My fear became of a future possibility that I might become unsuccessful and in my childlike presentation “someone who works at McDonalds.” I was afraid of having a less than an ordinary life. Graeme didn’t fear that this would happen to him instead feeling destined for a colourful future as a performer of some description. He was certain what he would do, for all it was a general description of “I’ll be famous.” His fear was of social rejection, which I never understood. Our being raised together included being in the same school- the same class in school! His wit and smile were popular with everyone and he rarely fell out with anyone. He was… a cool kid and next to me he looked destined to be a jock, although in a change of culture in actuality became hipster: winkle-picker shoes; fully buttoned check shirt; skinny jeans; side-burns. The last thing he could have handled was being rejected by his peers, so thanks to my apparent inability to fit in he felt the need to bully me just as much as the other kids did. He seemed to feel that this would ensure his popularity would never devolve. When we were at home we might argue but on the whole were loving brother and sister. That school gate was like a switch to his brain, however; fear kicked in, and group mentality would take hold. Again we changed with age although much later.

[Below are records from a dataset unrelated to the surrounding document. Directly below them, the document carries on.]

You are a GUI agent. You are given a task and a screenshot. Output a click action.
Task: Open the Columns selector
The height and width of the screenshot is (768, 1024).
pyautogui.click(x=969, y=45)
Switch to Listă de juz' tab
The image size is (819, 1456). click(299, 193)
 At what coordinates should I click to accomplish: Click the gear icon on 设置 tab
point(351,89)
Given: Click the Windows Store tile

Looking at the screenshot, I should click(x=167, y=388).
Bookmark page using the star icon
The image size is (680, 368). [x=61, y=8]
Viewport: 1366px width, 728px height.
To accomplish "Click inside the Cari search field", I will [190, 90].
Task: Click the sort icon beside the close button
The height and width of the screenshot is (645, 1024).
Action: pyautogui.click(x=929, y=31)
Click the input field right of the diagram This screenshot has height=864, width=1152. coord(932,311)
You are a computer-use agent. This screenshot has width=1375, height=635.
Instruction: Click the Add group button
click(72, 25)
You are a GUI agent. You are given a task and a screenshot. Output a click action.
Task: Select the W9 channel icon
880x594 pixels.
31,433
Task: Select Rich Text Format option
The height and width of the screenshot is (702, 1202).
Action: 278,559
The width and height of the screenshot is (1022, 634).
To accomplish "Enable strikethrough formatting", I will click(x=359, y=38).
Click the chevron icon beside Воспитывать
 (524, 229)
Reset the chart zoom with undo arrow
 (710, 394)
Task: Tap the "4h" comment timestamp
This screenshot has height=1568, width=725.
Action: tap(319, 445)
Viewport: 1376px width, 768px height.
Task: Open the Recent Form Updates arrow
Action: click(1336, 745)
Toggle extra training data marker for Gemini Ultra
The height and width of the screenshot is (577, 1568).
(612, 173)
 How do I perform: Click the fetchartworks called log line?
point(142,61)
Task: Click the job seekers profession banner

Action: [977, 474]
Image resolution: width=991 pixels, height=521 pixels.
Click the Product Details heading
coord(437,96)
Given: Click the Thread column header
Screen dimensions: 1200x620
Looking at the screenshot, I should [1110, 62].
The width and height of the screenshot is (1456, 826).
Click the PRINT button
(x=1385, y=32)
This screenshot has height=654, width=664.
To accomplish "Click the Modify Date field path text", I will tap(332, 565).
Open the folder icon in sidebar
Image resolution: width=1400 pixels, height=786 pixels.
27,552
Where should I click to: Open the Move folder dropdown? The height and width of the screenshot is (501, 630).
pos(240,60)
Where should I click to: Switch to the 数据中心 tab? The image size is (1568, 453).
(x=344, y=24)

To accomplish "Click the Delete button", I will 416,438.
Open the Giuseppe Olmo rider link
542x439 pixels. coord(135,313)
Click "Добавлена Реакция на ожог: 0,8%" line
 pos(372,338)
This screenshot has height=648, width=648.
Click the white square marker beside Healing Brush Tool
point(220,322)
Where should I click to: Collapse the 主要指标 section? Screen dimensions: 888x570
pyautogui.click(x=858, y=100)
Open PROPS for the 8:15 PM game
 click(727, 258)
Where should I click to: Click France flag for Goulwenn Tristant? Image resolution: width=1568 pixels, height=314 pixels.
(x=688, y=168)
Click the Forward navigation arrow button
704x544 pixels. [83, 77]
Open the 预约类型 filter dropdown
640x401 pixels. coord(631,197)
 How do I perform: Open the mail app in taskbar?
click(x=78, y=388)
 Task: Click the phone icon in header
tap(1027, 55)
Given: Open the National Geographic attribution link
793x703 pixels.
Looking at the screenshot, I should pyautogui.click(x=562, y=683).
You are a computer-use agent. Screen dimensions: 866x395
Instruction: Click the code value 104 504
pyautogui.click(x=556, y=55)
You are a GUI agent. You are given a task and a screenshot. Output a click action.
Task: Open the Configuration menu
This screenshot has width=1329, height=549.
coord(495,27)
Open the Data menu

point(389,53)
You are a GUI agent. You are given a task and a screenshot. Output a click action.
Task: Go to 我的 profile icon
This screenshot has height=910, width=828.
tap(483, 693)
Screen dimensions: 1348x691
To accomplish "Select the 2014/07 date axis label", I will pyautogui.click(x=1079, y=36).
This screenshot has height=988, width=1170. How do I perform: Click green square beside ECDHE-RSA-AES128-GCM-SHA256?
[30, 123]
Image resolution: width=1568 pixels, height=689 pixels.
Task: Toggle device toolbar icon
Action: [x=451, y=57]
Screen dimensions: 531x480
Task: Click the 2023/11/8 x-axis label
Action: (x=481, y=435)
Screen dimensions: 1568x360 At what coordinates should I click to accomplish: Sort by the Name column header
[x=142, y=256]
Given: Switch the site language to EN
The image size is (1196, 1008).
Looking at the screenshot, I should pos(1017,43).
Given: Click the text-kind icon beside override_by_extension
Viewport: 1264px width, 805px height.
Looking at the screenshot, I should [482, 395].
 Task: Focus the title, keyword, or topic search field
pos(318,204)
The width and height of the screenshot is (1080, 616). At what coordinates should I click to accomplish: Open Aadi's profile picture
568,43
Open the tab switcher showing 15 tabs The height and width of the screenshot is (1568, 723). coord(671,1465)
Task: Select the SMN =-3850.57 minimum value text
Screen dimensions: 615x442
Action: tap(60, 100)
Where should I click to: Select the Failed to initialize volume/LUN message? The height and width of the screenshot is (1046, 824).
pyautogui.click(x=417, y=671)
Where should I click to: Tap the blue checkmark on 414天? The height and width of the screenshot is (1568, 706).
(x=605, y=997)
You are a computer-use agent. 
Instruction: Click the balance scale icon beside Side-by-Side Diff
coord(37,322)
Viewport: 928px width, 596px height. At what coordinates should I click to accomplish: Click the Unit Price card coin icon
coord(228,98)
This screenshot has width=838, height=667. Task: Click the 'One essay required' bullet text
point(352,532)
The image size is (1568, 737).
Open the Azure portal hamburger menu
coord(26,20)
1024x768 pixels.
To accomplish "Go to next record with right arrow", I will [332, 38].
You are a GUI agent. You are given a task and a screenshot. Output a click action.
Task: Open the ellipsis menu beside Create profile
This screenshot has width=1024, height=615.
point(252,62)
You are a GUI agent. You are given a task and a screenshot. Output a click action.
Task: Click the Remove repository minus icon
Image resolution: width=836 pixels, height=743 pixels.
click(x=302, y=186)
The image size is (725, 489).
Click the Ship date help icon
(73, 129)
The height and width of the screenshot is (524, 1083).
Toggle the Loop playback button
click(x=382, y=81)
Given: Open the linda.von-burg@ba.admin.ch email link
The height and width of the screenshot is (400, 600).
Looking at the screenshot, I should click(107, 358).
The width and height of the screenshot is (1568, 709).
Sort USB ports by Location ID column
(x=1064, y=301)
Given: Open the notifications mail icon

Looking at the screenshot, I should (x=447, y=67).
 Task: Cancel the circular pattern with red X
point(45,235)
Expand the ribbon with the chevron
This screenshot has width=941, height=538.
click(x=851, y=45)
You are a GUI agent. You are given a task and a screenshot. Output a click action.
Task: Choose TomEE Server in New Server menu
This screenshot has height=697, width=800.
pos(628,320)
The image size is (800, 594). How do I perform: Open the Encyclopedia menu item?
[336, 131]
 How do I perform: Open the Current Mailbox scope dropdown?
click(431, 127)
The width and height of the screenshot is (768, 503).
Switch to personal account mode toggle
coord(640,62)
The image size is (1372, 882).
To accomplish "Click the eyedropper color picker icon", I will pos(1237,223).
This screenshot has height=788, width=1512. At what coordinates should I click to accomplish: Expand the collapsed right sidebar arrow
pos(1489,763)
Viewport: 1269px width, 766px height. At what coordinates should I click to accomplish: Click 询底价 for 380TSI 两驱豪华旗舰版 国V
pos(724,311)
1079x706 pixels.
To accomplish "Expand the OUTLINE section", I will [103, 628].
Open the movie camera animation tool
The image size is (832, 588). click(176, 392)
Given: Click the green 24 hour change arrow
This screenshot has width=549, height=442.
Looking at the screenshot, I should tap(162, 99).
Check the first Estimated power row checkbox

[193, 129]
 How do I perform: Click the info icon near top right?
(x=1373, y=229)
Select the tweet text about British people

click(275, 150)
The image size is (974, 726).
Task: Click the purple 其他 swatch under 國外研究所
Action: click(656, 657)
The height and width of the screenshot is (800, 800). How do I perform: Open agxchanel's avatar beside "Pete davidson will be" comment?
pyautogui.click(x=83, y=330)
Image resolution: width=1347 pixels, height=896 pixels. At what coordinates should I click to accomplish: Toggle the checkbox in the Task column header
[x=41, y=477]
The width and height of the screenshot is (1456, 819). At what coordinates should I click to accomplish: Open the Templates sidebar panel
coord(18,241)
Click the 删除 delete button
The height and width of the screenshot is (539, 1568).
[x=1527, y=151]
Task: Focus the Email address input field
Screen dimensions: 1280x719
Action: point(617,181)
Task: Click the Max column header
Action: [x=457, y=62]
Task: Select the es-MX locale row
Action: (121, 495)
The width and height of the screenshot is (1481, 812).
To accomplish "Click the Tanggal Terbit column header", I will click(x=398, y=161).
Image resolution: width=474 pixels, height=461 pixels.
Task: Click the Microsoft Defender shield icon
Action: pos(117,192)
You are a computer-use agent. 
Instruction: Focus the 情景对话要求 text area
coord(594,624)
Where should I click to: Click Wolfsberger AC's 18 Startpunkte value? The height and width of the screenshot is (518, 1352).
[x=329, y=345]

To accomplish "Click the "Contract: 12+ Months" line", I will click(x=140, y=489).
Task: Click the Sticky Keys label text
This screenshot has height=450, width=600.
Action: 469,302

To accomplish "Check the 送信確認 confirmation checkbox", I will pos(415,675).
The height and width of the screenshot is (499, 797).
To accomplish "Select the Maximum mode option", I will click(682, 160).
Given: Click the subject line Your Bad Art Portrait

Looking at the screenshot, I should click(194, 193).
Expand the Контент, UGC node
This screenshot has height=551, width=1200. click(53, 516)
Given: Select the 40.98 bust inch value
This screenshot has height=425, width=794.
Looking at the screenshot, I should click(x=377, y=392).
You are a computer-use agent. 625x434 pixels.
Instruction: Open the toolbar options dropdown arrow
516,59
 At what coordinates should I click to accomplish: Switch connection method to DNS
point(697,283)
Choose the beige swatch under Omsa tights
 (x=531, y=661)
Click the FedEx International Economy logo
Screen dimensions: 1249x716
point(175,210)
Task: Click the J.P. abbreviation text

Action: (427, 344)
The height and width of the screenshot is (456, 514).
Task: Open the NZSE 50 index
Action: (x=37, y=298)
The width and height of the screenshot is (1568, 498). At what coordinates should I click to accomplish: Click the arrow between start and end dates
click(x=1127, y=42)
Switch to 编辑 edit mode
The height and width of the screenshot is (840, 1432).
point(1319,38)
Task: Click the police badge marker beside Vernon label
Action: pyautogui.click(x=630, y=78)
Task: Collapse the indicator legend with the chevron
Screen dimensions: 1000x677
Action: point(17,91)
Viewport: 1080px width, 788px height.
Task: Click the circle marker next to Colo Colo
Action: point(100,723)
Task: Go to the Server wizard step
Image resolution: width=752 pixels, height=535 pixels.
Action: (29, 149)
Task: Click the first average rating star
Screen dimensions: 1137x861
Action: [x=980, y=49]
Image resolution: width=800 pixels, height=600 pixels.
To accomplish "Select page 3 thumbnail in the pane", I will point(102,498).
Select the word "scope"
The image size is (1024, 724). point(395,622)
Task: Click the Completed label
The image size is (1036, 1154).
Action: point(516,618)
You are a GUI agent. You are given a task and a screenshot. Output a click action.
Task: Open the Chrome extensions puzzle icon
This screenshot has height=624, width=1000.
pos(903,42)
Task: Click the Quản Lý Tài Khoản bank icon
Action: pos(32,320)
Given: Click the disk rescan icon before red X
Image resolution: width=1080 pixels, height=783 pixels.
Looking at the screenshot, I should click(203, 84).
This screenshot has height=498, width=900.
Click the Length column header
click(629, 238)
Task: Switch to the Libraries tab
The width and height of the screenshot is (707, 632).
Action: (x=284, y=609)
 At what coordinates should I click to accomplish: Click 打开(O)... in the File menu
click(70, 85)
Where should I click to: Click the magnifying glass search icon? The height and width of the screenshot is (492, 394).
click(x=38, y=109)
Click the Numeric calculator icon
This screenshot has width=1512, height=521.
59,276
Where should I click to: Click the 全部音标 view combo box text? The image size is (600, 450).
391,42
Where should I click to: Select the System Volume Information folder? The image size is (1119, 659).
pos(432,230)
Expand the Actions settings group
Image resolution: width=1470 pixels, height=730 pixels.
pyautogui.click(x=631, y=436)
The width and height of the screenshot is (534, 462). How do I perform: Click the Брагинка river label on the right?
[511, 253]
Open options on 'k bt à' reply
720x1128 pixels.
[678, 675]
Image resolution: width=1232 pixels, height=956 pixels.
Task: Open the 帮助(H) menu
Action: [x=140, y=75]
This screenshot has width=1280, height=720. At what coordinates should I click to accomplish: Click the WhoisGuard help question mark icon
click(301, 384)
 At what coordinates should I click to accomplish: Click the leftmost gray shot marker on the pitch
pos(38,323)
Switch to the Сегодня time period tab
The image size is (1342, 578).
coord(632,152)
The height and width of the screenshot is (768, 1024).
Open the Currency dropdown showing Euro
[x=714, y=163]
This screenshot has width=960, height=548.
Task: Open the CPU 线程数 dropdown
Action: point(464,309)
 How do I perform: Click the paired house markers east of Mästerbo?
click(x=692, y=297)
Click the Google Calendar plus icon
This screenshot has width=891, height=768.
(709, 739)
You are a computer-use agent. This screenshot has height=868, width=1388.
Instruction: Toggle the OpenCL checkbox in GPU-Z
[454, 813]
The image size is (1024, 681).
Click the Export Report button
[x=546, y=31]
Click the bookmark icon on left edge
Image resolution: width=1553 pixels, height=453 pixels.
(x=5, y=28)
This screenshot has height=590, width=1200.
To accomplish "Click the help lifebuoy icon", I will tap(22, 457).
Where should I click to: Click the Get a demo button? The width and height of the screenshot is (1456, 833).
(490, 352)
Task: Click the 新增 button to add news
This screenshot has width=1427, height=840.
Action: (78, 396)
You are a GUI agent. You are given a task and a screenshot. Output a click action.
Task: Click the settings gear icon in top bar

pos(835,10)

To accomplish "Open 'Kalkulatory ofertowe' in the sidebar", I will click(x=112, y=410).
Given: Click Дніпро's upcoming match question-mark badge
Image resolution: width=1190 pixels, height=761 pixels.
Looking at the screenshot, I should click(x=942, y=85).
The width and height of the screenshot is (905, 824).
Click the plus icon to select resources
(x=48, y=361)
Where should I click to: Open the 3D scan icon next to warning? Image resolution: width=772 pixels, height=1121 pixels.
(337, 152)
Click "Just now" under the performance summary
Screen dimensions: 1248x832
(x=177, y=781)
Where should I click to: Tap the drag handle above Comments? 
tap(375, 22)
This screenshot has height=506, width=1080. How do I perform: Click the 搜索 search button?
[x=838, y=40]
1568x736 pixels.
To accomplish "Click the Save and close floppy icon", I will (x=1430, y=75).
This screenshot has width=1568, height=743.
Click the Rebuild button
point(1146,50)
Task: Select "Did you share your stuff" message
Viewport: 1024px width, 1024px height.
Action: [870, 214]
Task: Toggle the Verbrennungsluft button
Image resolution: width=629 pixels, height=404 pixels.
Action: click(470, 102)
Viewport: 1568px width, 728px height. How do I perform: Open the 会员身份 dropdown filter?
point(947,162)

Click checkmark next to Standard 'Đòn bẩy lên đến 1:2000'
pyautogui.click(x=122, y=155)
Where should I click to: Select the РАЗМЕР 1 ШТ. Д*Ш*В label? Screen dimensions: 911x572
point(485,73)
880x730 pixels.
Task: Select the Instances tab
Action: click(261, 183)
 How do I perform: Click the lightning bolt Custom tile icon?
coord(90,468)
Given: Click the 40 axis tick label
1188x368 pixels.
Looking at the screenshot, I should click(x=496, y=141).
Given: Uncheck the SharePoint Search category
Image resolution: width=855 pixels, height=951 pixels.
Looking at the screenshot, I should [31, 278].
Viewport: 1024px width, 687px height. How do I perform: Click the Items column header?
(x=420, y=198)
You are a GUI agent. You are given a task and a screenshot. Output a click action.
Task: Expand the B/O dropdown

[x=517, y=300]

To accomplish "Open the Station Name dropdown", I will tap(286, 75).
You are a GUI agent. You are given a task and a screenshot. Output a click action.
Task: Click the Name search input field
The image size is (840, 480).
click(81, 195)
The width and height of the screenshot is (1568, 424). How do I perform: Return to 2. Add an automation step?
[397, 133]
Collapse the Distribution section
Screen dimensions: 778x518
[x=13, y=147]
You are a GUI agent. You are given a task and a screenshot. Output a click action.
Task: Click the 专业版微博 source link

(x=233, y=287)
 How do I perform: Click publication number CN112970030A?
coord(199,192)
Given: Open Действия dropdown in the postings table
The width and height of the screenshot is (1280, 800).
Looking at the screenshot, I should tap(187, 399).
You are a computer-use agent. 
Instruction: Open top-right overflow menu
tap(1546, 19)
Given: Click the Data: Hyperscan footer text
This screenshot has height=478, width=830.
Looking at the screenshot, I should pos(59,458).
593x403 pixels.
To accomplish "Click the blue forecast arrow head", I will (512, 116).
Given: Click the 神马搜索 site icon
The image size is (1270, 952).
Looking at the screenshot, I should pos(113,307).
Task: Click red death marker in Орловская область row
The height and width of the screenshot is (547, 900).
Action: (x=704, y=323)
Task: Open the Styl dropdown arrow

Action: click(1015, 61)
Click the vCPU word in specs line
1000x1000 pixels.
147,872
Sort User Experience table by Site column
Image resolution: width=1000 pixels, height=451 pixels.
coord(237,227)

During puberty there were old lingering fears and new worldly cultural fears getting all mixed up and confusing, something you hear people note about the pubescent years often. I started to be driven by fear of how awfully people treated each other. I had been bullied before, yes, but I had never done anything about it. I’d never told those kids that they were “just meanies” or hit them or even grassed on them. When the elders in my life found out it was because they had caught the perpetrators in the act or had found me crying, eventually beginning to presume that it was because I had been given a hard time by some other kid every time it happened. Unlike Graeme, I couldn’t fear being rejected by peers and this was because it was a permanent state. I was sick and tired of being treated like this and at the same time became afraid of becoming that. They say that happens to people who are bullied; they become bullies. My fear kept me from doing any real damage, but if ever I felt the people around me were picking on an underdog I would get angry at the injustice. This anger stemmed from fear that all I had learned about human altruism in my pursuit of the differences in the evolution of homosapians, was being lost right in front of my eyes by my own generation. I was afraid of what society would become when these were the people running the show. With age I came to realize the folly in this fear and adopted a much broader one. Graeme became fearful of being held back by our old town and being stuck in “this smelly old hole.” It wasn’t like my previous fear of having a mediocre life. It was a not wanting to be here where everything was stale-ly familiar yearning instead to see the world and have an adventure.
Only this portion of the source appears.